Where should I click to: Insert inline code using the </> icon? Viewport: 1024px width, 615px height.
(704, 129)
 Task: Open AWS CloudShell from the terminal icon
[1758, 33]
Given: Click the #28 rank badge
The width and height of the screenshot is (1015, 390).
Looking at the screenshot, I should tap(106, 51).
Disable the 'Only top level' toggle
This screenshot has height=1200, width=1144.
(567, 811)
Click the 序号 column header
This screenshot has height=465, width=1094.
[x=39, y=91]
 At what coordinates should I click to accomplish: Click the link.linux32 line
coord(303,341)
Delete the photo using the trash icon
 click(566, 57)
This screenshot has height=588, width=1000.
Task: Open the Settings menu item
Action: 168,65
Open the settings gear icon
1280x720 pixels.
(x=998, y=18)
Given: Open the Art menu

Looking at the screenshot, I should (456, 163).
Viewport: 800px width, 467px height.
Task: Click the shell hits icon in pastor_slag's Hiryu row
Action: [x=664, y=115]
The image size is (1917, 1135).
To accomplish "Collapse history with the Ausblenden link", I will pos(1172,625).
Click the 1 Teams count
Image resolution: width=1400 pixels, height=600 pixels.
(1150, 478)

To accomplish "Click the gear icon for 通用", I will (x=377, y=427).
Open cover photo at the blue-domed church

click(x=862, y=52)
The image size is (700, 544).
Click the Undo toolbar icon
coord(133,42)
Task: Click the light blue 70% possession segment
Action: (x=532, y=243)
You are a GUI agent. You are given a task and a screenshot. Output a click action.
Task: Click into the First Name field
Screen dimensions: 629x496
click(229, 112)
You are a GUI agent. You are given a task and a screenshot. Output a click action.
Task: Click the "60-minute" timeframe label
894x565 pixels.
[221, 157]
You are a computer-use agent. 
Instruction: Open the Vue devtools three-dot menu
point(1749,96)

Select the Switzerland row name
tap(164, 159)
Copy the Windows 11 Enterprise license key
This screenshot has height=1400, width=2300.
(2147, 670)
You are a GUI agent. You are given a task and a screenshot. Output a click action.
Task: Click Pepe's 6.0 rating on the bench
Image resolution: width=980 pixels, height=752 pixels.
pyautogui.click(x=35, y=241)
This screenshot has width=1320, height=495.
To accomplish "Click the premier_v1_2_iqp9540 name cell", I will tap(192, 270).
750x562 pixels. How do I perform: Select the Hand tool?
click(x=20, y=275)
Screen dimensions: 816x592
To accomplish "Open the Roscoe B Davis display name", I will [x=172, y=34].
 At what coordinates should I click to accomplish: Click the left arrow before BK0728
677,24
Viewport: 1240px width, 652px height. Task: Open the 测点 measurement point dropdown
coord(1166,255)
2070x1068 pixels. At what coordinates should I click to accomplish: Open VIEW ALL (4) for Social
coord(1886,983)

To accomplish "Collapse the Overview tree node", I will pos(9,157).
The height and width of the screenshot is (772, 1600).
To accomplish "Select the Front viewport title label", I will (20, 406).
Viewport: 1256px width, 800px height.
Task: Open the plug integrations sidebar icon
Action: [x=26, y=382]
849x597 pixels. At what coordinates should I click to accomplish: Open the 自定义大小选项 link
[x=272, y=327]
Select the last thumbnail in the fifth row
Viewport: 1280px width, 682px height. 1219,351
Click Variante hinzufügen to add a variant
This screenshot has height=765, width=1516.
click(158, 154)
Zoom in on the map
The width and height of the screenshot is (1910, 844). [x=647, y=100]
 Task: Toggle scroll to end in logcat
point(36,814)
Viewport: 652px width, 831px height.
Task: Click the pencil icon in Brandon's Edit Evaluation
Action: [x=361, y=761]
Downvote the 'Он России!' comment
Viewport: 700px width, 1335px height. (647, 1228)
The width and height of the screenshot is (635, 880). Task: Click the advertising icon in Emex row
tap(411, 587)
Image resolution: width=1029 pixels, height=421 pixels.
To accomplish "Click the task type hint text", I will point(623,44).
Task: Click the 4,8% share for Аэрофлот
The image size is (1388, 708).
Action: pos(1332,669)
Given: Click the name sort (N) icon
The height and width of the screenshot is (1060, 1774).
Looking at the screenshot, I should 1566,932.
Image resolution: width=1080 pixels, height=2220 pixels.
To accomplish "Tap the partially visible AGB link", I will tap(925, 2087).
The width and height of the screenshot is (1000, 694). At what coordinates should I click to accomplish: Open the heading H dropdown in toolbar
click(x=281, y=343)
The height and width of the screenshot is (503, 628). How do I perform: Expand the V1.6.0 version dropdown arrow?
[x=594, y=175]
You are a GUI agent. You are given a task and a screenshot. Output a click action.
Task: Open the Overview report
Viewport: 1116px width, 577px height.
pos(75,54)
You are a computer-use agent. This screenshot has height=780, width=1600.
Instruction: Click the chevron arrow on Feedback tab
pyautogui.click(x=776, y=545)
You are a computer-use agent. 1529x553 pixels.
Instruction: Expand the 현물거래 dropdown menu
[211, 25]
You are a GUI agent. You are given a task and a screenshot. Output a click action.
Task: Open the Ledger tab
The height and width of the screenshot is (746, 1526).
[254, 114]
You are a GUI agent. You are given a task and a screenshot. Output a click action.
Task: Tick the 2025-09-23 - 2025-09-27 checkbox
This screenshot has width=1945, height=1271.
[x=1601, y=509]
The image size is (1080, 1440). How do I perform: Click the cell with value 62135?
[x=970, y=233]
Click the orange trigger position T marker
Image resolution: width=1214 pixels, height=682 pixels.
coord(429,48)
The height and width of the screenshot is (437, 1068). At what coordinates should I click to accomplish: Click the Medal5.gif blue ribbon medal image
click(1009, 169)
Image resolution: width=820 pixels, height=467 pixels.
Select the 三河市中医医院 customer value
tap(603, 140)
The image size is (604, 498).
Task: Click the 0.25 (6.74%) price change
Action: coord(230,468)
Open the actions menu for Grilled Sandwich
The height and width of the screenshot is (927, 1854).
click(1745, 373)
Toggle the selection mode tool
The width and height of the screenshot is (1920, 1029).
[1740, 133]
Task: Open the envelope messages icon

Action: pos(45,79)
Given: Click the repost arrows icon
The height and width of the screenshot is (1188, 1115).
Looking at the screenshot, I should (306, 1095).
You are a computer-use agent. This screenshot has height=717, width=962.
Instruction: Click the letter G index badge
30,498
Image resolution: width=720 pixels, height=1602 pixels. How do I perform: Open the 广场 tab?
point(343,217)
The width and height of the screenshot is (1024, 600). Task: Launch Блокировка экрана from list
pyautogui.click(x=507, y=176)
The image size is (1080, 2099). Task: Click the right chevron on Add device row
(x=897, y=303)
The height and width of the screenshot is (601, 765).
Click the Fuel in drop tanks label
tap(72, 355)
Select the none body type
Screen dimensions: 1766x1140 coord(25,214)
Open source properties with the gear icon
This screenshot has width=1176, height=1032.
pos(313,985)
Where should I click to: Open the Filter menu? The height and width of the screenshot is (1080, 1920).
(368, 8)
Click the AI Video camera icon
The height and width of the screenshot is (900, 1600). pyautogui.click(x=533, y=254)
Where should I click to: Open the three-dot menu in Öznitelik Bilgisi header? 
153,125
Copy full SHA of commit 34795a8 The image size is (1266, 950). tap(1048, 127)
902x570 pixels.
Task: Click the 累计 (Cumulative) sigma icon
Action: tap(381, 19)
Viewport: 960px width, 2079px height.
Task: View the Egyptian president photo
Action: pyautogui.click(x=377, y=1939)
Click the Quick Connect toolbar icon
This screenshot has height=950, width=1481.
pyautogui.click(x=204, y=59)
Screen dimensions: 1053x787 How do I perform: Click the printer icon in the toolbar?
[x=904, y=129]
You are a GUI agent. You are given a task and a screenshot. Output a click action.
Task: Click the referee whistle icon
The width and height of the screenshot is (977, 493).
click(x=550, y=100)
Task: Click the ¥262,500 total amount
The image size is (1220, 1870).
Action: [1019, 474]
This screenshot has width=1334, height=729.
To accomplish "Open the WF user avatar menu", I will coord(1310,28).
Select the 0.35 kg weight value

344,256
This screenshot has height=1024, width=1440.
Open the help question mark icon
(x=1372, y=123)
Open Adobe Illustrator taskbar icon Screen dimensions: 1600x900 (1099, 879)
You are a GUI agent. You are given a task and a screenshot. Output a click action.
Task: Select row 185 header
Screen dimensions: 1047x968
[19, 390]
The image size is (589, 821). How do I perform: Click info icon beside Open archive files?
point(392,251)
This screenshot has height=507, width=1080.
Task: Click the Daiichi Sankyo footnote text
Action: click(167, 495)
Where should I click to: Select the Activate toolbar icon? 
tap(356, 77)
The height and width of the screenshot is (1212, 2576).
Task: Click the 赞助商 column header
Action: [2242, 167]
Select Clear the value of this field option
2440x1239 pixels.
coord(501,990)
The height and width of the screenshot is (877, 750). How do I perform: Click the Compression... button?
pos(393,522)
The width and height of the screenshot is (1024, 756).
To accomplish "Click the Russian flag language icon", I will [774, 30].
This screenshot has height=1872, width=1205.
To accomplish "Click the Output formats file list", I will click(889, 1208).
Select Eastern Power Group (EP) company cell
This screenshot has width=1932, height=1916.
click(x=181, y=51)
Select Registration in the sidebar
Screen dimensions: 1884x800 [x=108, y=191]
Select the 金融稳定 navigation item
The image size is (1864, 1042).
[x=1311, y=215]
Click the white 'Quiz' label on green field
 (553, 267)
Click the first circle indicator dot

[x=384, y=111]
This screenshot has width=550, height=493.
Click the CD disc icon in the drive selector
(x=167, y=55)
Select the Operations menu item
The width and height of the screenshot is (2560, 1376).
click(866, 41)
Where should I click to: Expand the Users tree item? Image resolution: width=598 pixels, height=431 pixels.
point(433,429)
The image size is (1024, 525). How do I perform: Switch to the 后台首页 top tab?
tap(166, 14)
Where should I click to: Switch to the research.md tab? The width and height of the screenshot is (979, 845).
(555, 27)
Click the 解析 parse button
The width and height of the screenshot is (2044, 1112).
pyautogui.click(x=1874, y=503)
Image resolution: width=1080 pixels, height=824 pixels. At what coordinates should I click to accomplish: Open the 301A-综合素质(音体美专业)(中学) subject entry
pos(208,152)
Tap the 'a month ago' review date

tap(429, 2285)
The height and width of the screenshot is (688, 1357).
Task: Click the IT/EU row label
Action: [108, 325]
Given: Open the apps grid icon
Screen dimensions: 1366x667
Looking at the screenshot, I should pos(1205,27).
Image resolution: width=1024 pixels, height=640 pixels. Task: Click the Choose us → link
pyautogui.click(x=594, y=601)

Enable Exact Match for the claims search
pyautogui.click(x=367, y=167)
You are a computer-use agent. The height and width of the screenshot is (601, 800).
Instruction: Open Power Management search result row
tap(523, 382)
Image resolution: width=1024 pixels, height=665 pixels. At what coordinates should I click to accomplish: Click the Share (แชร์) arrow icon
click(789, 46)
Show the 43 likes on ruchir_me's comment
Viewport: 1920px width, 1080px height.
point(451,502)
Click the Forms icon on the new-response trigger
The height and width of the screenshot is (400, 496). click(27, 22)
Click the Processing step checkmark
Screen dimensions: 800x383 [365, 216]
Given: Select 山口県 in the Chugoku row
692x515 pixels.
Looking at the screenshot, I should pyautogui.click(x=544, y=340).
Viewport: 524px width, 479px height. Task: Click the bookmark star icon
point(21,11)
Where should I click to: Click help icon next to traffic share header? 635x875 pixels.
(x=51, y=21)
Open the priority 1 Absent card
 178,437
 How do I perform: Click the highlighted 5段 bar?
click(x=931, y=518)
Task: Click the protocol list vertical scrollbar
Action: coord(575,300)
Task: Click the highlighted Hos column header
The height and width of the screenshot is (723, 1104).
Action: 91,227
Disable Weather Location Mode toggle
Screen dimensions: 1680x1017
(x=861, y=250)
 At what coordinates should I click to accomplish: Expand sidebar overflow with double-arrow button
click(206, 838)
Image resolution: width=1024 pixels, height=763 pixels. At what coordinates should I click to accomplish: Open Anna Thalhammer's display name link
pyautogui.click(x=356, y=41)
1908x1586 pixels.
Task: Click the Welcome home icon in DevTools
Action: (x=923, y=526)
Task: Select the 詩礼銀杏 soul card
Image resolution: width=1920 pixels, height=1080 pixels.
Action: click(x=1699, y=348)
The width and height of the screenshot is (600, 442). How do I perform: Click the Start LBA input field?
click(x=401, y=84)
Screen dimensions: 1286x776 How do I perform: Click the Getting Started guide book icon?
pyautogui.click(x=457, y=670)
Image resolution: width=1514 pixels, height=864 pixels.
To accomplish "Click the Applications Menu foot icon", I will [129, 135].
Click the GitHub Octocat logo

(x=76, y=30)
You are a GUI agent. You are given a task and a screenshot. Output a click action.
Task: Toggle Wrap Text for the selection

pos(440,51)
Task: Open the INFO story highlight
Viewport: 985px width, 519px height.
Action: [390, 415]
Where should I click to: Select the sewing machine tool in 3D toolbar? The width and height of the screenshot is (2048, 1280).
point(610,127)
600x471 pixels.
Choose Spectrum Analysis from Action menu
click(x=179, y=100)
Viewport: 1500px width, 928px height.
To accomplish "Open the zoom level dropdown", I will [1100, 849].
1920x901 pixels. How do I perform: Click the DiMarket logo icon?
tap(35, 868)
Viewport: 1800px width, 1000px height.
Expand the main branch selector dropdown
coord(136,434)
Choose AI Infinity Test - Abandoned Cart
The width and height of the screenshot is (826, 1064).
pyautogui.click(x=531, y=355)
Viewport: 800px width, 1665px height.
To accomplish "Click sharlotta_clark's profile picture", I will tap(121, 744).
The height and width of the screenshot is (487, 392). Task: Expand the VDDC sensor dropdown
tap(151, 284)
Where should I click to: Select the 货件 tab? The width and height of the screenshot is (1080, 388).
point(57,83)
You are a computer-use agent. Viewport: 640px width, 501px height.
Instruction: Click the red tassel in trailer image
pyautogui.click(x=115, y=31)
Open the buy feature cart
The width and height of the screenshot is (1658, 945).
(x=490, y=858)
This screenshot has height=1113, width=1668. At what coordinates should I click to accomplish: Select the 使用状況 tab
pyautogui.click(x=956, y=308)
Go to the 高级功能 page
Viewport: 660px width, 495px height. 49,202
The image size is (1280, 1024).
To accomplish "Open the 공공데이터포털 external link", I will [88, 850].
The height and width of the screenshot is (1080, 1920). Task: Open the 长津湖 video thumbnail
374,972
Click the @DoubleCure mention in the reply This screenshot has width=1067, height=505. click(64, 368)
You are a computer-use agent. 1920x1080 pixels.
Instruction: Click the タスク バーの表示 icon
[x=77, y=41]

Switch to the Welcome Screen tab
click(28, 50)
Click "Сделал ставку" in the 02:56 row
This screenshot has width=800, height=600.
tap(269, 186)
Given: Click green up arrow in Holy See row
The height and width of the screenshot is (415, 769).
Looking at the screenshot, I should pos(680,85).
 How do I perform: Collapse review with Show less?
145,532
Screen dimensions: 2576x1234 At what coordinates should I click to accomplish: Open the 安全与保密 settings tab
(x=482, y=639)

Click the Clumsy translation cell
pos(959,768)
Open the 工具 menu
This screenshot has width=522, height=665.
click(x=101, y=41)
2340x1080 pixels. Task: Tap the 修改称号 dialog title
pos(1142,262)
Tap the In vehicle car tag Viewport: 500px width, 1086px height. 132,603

-*-*-

Convert the lines from the one containing "Click the white 'Quiz' label on green field" through the one containing "Looking at the screenshot, I should pos(1205,27).", both included, into a Markdown table with columns Row and Entry, where Row numbers each line and Entry holds its text. Omit blank lines.

| Row | Entry |
|---|---|
| 1 | Click the white 'Quiz' label on green field |
| 2 |  (553, 267) |
| 3 | Click the first circle indicator dot |
| 4 | [x=384, y=111] |
| 5 | This screenshot has width=550, height=493. |
| 6 | Click the CD disc icon in the drive selector |
| 7 | (x=167, y=55) |
| 8 | Select the Operations menu item |
| 9 | The width and height of the screenshot is (2560, 1376). |
| 10 | click(866, 41) |
| 11 | Where should I click to: Expand the Users tree item? Image resolution: width=598 pixels, height=431 pixels. |
| 12 | point(433,429) |
| 13 | The image size is (1024, 525). How do I perform: Switch to the 后台首页 top tab? |
| 14 | tap(166, 14) |
| 15 | Where should I click to: Switch to the research.md tab? The width and height of the screenshot is (979, 845). |
| 16 | (555, 27) |
| 17 | Click the 解析 parse button |
| 18 | The width and height of the screenshot is (2044, 1112). |
| 19 | pyautogui.click(x=1874, y=503) |
| 20 | Image resolution: width=1080 pixels, height=824 pixels. At what coordinates should I click to accomplish: Open the 301A-综合素质(音体美专业)(中学) subject entry |
| 21 | pos(208,152) |
| 22 | Tap the 'a month ago' review date |
| 23 | tap(429, 2285) |
| 24 | The height and width of the screenshot is (688, 1357). |
| 25 | Task: Click the IT/EU row label |
| 26 | Action: [108, 325] |
| 27 | Given: Open the apps grid icon |
| 28 | Screen dimensions: 1366x667 |
| 29 | Looking at the screenshot, I should pos(1205,27). |